Segment Open
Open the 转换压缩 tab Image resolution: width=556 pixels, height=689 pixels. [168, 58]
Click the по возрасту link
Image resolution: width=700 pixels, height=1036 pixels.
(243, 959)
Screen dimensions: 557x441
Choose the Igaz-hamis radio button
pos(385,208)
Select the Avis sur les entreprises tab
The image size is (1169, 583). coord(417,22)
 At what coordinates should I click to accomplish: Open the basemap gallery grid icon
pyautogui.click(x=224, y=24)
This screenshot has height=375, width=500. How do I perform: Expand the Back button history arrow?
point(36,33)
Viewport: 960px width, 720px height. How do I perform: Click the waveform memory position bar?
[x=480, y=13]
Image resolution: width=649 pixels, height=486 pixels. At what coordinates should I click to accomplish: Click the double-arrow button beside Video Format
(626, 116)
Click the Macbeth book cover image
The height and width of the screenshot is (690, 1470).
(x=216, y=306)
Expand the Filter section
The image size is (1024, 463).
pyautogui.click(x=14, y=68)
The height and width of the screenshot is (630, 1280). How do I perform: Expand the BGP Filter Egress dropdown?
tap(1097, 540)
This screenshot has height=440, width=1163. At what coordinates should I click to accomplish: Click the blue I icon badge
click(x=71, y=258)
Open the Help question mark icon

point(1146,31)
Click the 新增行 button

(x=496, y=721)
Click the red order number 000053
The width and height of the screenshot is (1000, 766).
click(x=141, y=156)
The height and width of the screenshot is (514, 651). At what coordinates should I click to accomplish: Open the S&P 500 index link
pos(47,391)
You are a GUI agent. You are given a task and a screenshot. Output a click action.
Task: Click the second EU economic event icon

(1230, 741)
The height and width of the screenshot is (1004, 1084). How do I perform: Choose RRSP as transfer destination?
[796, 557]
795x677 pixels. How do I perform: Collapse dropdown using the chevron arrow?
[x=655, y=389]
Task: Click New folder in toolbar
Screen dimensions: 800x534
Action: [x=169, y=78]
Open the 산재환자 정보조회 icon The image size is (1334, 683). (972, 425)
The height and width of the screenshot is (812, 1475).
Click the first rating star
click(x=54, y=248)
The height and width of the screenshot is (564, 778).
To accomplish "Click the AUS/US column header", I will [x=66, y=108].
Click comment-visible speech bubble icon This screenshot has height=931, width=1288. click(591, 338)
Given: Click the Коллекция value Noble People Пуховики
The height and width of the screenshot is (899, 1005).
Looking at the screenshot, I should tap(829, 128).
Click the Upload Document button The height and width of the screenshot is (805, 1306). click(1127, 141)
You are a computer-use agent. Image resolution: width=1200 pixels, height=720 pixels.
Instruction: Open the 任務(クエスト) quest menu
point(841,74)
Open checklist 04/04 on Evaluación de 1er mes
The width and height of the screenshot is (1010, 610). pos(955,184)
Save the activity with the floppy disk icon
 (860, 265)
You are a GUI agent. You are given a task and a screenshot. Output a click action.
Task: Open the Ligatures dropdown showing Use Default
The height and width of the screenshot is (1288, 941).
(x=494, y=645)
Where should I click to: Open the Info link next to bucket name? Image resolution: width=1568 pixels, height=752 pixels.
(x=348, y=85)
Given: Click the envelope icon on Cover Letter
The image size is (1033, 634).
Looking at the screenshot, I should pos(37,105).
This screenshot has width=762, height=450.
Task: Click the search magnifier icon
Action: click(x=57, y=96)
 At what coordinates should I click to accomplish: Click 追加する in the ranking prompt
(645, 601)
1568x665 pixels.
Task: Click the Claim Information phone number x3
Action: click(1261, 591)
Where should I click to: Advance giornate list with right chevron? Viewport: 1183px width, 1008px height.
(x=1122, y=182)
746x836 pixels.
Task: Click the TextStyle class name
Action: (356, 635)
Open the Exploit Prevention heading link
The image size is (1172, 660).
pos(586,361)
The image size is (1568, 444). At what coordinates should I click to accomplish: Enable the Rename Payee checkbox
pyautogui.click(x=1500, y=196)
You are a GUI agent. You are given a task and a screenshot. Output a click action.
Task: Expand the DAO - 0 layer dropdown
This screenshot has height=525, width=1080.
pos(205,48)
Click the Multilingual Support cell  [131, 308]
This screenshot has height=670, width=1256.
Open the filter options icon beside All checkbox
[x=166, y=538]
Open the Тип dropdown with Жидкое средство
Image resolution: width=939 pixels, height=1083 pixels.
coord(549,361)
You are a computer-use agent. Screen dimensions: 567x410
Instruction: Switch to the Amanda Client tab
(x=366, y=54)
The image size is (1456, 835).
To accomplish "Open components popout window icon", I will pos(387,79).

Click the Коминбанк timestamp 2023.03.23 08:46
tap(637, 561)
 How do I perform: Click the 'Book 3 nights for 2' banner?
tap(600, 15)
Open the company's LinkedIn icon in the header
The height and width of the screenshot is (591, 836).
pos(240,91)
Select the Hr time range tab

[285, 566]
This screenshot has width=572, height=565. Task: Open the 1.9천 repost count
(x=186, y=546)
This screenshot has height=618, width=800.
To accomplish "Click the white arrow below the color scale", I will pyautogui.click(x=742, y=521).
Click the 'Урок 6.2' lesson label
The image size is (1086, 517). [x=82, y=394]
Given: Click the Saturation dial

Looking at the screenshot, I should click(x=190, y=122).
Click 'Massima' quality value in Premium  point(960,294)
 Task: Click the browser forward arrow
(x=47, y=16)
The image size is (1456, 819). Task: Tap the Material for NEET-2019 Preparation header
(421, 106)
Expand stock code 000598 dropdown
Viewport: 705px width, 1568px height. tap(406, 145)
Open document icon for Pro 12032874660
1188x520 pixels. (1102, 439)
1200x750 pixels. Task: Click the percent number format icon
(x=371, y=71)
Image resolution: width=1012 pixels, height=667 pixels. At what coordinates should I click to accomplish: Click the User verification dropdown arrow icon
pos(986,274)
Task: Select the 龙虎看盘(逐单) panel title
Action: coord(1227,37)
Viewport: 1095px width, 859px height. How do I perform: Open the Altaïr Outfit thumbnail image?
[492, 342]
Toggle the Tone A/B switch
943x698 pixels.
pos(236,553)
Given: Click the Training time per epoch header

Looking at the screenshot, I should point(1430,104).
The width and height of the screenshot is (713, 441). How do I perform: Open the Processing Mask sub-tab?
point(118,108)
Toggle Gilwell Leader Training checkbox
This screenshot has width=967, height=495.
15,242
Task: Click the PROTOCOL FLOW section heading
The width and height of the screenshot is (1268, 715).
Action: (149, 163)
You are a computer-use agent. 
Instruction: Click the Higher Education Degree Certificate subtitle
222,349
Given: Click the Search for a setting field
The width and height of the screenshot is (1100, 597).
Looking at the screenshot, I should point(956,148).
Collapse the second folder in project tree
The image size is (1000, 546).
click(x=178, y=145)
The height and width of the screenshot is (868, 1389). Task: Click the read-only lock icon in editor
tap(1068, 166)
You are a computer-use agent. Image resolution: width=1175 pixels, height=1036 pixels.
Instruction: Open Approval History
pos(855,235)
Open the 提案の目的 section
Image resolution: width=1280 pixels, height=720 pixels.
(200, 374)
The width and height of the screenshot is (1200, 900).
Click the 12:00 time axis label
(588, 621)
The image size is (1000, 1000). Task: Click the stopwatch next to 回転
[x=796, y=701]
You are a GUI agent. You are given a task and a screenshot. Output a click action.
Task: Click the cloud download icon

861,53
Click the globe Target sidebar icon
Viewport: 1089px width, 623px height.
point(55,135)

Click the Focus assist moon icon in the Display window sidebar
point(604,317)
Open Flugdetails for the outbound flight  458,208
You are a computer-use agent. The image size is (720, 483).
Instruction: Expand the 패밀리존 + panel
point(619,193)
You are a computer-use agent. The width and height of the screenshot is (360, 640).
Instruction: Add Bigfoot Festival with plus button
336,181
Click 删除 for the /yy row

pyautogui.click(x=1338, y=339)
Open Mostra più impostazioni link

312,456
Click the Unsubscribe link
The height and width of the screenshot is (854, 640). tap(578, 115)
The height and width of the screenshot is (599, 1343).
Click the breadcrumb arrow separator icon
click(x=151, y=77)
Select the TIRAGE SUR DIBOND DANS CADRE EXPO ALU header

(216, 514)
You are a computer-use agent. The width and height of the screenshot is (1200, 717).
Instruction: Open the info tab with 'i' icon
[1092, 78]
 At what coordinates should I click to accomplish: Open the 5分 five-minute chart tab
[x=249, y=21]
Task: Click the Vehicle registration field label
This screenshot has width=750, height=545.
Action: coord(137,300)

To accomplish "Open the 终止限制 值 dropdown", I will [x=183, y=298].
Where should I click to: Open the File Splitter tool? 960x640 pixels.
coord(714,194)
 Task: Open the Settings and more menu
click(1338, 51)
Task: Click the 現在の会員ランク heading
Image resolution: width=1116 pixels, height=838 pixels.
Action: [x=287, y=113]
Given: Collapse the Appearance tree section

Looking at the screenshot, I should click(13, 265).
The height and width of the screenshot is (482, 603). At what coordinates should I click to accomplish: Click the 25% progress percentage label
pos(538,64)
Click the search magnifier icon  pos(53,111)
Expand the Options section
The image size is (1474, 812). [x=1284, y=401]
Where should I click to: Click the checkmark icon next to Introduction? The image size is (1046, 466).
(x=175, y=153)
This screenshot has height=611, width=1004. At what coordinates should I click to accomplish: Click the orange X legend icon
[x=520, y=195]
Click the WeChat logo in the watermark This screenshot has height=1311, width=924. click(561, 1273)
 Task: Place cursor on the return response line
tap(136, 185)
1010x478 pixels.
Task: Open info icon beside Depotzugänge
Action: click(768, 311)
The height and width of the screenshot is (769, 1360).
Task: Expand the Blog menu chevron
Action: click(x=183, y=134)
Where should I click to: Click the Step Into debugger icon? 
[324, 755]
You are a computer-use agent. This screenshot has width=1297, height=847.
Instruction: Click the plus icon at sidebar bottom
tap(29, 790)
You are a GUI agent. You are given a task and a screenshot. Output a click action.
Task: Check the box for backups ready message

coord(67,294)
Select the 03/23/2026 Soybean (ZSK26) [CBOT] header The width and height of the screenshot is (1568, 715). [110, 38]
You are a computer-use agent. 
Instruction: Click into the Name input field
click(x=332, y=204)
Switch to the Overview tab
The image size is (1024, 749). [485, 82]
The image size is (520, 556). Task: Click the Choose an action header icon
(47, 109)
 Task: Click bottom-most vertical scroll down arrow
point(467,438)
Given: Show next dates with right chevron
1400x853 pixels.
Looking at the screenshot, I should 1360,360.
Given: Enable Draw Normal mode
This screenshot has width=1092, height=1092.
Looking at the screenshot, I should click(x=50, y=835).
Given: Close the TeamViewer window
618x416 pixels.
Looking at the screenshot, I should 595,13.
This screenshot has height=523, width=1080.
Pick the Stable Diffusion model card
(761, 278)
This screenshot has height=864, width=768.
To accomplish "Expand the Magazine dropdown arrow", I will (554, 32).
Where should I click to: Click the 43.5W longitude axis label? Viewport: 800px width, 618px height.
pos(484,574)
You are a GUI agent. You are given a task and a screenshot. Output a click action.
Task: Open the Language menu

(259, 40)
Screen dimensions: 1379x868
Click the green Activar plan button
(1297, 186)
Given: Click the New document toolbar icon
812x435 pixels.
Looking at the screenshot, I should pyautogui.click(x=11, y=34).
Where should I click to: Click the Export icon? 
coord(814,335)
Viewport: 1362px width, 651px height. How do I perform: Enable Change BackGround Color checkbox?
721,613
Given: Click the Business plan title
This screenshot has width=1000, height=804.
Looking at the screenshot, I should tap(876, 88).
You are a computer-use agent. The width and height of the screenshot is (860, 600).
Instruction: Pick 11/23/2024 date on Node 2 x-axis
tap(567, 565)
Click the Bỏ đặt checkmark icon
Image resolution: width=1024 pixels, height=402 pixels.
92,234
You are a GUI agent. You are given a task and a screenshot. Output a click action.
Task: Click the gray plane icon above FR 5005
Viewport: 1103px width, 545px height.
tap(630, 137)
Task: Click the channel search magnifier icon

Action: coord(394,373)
Segment Closed
■ Work to be completed
Using the records above, restate word for word the lines from the one with "Image resolution: width=649" through the one with "Click the red order number 000053", both included.

■ Solution for this exercise
Image resolution: width=649 pixels, height=486 pixels. At what coordinates should I click to accomplish: Click the double-arrow button beside Video Format
(626, 116)
Click the Macbeth book cover image
The height and width of the screenshot is (690, 1470).
(x=216, y=306)
Expand the Filter section
The image size is (1024, 463).
pyautogui.click(x=14, y=68)
The height and width of the screenshot is (630, 1280). How do I perform: Expand the BGP Filter Egress dropdown?
tap(1097, 540)
This screenshot has height=440, width=1163. At what coordinates should I click to accomplish: Click the blue I icon badge
click(x=71, y=258)
Open the Help question mark icon

point(1146,31)
Click the 新增行 button

(x=496, y=721)
Click the red order number 000053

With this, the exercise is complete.